De nombreuses études ont montré le lien direct entre la performance des salariés et la qualité de vie au travail. Stress, mauvais équilibre vie professionnelle –vie privée, ambiance délétère, ces éléments sont aujourd’hui reconnus comme ayant un impact direct sur la qualité de vie au travail et donc sur la performance des salariés.

 

Parmi les éléments qui relèvent de la QVT, le sens donné à son travail est essentiel. Des études sur les biais inconscients ont montré que notre cerveau a besoin de sens pour réussir à accomplir une tâche.

 

Albert Camus dans le Mythe de Sisyphe, pointait déjà cela en 1942 :

« Les dieux avaient condamné Sisyphe à rouler sans cesse un rocher jusqu’au sommet d’une montagne d’où la pierre retombait par son propre poids. Ils avaient pensé avec quelque raison qu’il n’est pas de punition plus terrible que le travail inutile et sans espoir. »

CONSIGNE 1:
Recopiez mot pour mot le passage du texte sur la qualité de vie au travail qui s'ouvre sur les mots contenant « De nombreuses études » et se referme sur « performance des salariés. ».
CONSIGNE 2:
Reprenez le texte sur la qualité de vie au travail et poursuivez-le à partir de sa dernière phrase.

Enregistrements de pointage de texte et d'éléments:

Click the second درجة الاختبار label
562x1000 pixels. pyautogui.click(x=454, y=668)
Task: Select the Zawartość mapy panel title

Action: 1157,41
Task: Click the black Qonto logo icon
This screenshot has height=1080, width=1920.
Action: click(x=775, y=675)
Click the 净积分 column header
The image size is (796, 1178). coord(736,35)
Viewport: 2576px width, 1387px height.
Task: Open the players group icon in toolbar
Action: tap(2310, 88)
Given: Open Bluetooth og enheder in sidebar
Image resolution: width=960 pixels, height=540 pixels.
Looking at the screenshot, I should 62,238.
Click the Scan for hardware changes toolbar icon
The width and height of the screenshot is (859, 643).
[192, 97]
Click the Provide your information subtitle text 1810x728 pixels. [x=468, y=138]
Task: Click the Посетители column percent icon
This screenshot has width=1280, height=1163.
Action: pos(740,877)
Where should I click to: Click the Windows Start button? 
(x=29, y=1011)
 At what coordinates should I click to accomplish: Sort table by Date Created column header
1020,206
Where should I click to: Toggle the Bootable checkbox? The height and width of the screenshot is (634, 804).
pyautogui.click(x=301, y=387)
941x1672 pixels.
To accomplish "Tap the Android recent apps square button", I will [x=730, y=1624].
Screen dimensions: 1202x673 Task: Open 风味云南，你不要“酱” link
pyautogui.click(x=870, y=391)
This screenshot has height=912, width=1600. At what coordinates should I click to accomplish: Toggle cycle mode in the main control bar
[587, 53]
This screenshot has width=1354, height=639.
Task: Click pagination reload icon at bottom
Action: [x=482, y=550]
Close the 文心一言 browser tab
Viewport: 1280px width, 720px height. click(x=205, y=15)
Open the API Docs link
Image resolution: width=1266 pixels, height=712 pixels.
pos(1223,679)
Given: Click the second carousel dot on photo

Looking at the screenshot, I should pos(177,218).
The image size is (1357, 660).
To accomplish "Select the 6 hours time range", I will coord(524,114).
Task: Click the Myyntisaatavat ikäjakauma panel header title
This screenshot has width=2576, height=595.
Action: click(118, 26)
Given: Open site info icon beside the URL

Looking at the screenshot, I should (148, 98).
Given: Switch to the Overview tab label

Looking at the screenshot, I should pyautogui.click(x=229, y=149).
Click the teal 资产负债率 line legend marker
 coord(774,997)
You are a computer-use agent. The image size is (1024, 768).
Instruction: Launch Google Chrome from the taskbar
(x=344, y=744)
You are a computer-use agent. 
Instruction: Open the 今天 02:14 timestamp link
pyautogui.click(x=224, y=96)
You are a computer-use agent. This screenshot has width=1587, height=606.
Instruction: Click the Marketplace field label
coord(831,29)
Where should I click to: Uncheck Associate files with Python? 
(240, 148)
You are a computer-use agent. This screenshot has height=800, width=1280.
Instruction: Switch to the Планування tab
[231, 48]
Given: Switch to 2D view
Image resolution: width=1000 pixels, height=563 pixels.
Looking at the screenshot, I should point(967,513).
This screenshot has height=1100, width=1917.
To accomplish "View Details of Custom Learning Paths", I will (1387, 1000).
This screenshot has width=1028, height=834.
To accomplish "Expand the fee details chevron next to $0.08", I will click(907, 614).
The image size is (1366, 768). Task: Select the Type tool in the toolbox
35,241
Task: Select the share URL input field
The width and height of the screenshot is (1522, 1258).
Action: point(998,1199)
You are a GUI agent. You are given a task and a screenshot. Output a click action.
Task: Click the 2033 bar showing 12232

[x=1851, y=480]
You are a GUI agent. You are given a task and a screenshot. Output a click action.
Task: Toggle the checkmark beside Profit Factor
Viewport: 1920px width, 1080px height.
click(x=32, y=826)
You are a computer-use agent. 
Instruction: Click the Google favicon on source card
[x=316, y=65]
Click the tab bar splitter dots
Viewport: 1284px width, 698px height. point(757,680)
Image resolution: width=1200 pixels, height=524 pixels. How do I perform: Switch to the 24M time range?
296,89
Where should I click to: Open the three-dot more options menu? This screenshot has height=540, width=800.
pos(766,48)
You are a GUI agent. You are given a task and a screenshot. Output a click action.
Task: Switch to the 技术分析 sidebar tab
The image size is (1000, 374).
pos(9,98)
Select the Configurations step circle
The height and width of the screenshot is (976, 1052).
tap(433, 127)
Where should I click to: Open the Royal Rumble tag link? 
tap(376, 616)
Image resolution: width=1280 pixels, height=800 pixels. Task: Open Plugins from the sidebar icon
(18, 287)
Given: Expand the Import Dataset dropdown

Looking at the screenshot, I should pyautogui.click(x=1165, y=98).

RÉPONSE 1:
De nombreuses études ont montré le lien direct entre la performance des salariés et la qualité de vie au travail. Stress, mauvais équilibre vie professionnelle –vie privée, ambiance délétère, ces éléments sont aujourd’hui reconnus comme ayant un impact direct sur la qualité de vie au travail et donc sur la performance des salariés.

RÉPONSE 2:
 

Ce manque de sens est éminemment lié au manque de reconnaissance ressentie par de nombreuses personnes dans leur travail. Une enquête de la CFDT auprès de 200000 personnes montre que 42% des sondés cochent « le manque de reconnaissance » suite à l’affirmation « ce qui me met en colère au travail, c’est d’abord : ». De même, si vous tapez « reconnaissance » sur google, la première proposition est « reconnaissance au travail ».

 

Mauvais managers ou biais inconscients ?

Avant de répondre à cette question, il faut rappeler que nous reproduisons souvent les schémas que nous vivons. Si un ou une manager est renvoyée à ses échecs et s’il ou elle manque de reconnaissance dans son travail, il y a fort à parier qu’il ou elle agira de même.

 

Quel que soit notre hiérarchie, nous sommes influencés par des biais inconscients. Notre cerveau traite 11 millions d’unités d’informations de façon inconsciente et seules 40 d’entre-elles sont traitées de façon consciente, selon un psychologue américain.

 

Le biais de négativité est un des ennemis du manager. Certaines études ont montré qu’il faut cinq expériences positives pour compenser une expérience négative.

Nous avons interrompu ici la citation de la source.